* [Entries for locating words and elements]
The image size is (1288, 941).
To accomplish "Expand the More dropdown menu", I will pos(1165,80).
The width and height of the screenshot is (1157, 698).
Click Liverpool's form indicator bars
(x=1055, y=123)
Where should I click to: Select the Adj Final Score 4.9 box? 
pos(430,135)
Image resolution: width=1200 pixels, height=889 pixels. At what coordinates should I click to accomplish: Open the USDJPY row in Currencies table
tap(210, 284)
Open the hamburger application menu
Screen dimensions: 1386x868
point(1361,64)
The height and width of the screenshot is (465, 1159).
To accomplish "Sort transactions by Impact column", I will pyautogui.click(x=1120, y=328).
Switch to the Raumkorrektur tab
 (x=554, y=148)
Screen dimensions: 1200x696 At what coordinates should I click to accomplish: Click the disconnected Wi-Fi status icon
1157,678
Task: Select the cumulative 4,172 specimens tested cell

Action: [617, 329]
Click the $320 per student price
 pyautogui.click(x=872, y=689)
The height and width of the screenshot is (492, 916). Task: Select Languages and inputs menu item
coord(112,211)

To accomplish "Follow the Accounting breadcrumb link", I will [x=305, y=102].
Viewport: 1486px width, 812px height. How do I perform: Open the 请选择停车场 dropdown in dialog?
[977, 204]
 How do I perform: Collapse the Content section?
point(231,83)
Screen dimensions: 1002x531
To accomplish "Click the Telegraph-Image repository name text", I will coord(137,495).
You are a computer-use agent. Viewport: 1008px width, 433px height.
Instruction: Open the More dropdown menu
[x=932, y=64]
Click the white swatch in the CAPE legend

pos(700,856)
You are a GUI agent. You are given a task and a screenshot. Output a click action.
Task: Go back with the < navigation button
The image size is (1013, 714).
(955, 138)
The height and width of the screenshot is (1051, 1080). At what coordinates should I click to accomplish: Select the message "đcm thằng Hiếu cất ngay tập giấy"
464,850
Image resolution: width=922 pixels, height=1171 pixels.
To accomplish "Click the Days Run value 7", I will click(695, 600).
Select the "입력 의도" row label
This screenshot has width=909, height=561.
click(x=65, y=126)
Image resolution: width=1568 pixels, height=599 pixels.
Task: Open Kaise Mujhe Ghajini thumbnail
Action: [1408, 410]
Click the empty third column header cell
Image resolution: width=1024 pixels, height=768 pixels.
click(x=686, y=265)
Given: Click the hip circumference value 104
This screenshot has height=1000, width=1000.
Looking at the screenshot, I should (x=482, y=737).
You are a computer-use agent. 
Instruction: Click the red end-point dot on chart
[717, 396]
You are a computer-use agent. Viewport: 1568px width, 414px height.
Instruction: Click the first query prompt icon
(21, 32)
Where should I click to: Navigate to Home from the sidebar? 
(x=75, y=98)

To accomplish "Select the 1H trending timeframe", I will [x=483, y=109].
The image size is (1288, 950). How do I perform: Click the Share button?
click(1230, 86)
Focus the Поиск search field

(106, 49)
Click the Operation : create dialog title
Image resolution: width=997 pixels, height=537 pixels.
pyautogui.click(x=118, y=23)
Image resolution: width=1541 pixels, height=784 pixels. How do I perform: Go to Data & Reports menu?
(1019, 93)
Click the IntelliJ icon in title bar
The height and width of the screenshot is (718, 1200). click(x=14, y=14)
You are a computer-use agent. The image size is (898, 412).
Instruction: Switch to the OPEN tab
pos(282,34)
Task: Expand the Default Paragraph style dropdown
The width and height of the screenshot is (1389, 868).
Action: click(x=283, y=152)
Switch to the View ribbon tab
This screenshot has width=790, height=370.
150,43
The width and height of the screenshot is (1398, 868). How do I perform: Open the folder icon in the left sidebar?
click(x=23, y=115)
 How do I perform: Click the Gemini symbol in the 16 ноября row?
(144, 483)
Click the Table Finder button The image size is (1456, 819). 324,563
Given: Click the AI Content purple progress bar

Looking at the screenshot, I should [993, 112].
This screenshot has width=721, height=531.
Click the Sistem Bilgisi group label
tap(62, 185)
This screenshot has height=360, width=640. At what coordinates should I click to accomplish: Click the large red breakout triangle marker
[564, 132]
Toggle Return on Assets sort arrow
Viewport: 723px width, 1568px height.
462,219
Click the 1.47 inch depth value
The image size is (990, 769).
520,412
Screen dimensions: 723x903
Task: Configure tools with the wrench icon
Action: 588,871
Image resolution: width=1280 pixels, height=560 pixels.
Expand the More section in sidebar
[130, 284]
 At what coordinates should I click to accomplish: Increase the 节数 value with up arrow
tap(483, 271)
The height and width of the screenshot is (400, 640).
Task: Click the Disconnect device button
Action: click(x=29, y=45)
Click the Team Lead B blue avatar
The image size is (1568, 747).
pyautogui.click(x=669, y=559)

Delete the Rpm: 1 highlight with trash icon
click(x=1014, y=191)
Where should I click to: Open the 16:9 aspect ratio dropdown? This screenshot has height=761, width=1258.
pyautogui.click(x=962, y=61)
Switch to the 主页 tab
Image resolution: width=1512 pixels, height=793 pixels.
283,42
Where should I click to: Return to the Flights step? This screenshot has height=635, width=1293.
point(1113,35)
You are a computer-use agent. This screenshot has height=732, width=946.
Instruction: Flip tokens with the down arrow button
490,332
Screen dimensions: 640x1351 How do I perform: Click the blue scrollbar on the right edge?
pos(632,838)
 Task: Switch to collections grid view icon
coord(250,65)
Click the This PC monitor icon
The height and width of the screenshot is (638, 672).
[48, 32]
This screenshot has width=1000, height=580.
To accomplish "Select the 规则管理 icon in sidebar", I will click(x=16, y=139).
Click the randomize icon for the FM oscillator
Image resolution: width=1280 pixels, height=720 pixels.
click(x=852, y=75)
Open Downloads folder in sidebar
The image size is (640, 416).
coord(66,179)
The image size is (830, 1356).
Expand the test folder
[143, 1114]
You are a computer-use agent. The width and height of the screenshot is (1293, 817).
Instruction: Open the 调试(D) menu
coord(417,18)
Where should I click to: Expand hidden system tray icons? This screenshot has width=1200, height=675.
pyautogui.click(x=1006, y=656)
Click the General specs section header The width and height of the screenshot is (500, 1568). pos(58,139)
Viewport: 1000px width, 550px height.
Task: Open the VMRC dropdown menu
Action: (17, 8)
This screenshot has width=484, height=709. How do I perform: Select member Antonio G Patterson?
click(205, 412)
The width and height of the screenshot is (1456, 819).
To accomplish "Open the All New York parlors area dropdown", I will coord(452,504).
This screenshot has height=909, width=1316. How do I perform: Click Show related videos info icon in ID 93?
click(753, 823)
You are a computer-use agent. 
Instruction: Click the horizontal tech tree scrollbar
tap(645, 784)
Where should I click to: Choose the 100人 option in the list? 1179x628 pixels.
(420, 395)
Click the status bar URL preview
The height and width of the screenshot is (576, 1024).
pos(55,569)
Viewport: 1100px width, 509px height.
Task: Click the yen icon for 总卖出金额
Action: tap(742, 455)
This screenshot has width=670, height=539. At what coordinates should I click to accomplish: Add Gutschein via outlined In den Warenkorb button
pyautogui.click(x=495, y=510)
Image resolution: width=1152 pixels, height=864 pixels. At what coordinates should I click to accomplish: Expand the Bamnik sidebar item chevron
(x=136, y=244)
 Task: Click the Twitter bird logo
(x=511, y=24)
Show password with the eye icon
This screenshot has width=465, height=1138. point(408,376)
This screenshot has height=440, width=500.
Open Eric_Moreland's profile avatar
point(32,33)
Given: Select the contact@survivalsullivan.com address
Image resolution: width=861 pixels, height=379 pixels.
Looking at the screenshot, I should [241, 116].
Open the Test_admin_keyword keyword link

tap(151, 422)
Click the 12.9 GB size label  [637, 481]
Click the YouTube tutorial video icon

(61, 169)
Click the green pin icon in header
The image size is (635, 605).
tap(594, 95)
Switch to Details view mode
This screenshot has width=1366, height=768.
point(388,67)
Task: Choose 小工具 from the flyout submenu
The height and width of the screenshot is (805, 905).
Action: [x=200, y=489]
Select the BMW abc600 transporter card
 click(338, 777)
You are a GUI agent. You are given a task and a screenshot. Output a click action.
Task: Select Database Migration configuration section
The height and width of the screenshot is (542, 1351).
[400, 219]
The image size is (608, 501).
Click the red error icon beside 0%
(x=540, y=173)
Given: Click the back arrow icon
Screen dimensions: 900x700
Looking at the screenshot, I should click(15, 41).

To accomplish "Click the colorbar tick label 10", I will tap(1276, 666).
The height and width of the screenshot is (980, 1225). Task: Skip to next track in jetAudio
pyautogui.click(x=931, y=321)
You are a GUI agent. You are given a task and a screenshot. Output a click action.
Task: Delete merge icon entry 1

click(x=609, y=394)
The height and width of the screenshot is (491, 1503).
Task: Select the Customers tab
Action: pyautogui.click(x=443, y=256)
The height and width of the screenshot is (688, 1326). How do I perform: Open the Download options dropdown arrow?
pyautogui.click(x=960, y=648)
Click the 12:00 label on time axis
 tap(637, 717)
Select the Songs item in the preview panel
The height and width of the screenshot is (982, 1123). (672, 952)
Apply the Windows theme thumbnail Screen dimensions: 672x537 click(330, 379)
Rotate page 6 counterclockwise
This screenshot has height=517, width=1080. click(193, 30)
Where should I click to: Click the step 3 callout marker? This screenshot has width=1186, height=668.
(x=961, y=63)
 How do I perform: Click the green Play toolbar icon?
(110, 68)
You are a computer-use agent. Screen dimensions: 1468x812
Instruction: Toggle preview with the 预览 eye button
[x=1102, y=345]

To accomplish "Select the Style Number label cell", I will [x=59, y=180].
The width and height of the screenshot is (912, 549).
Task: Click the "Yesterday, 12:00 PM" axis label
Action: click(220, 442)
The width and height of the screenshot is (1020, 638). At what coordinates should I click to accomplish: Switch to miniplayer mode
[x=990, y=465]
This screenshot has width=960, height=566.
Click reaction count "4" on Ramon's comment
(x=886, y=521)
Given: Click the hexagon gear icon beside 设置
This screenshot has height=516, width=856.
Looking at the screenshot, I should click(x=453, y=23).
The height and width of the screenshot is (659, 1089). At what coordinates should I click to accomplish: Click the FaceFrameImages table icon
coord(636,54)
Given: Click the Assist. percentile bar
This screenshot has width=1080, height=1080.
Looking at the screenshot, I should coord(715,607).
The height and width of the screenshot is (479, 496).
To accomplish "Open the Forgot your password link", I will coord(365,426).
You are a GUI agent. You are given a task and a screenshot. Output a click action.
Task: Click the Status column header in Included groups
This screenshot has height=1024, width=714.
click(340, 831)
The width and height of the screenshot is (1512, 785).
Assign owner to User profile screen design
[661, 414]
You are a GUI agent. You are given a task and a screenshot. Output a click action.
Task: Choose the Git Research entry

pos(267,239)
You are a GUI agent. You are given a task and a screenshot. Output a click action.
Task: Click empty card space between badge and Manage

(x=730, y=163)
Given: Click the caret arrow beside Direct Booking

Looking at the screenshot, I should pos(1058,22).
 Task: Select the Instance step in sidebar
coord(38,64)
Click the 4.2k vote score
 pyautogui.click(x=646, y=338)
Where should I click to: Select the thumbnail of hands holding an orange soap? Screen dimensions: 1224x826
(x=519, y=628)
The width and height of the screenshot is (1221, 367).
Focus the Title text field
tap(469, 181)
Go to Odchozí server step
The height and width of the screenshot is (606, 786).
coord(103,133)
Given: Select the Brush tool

* [Short task] Reproduce the entries word for word, from the first line through the line containing "pyautogui.click(x=872, y=689)", including that line.

* [Written solution]
The image size is (1288, 941).
To accomplish "Expand the More dropdown menu", I will pos(1165,80).
The width and height of the screenshot is (1157, 698).
Click Liverpool's form indicator bars
(x=1055, y=123)
Where should I click to: Select the Adj Final Score 4.9 box? 
pos(430,135)
Image resolution: width=1200 pixels, height=889 pixels. At what coordinates should I click to accomplish: Open the USDJPY row in Currencies table
tap(210, 284)
Open the hamburger application menu
Screen dimensions: 1386x868
point(1361,64)
The height and width of the screenshot is (465, 1159).
To accomplish "Sort transactions by Impact column", I will pyautogui.click(x=1120, y=328).
Switch to the Raumkorrektur tab
 (x=554, y=148)
Screen dimensions: 1200x696 At what coordinates should I click to accomplish: Click the disconnected Wi-Fi status icon
1157,678
Task: Select the cumulative 4,172 specimens tested cell

Action: [617, 329]
Click the $320 per student price
 pyautogui.click(x=872, y=689)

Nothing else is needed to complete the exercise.